DIRECTIVE: Reproduce word for word the part of the records that starts with the line containing "Click the 新增账号" and runs through the end of the records, both ends included.

==== THE RECORDS ====

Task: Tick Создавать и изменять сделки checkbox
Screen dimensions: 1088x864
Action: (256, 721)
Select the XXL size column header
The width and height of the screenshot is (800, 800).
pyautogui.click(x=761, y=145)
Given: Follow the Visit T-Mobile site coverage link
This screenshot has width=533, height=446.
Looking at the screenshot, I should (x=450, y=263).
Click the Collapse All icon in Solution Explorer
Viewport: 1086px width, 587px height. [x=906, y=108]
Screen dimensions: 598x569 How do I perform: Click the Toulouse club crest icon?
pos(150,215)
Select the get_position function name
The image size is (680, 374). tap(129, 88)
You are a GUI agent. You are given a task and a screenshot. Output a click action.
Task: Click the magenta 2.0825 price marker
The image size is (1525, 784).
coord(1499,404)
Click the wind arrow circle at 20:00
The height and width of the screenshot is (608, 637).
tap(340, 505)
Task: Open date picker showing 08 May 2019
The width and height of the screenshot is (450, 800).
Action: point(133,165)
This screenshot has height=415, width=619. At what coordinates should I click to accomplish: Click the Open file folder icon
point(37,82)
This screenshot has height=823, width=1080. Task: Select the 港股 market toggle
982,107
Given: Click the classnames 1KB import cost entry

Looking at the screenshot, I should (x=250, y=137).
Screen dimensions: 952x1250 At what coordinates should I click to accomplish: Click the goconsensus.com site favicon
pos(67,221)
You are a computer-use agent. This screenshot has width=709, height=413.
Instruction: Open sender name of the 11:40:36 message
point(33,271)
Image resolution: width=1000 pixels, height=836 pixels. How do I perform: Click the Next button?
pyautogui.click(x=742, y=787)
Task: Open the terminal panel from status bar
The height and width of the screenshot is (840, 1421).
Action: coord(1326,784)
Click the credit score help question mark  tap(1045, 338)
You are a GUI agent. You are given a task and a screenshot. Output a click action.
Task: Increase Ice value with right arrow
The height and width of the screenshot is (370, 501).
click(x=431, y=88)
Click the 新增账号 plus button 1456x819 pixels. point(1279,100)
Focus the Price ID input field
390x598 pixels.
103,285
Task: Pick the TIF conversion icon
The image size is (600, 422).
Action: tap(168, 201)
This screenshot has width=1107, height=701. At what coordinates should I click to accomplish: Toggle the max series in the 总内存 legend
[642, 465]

====

WRITTEN ANSWER:
Click the 新增账号 plus button 1456x819 pixels. point(1279,100)
Focus the Price ID input field
390x598 pixels.
103,285
Task: Pick the TIF conversion icon
The image size is (600, 422).
Action: tap(168, 201)
This screenshot has width=1107, height=701. At what coordinates should I click to accomplish: Toggle the max series in the 总内存 legend
[642, 465]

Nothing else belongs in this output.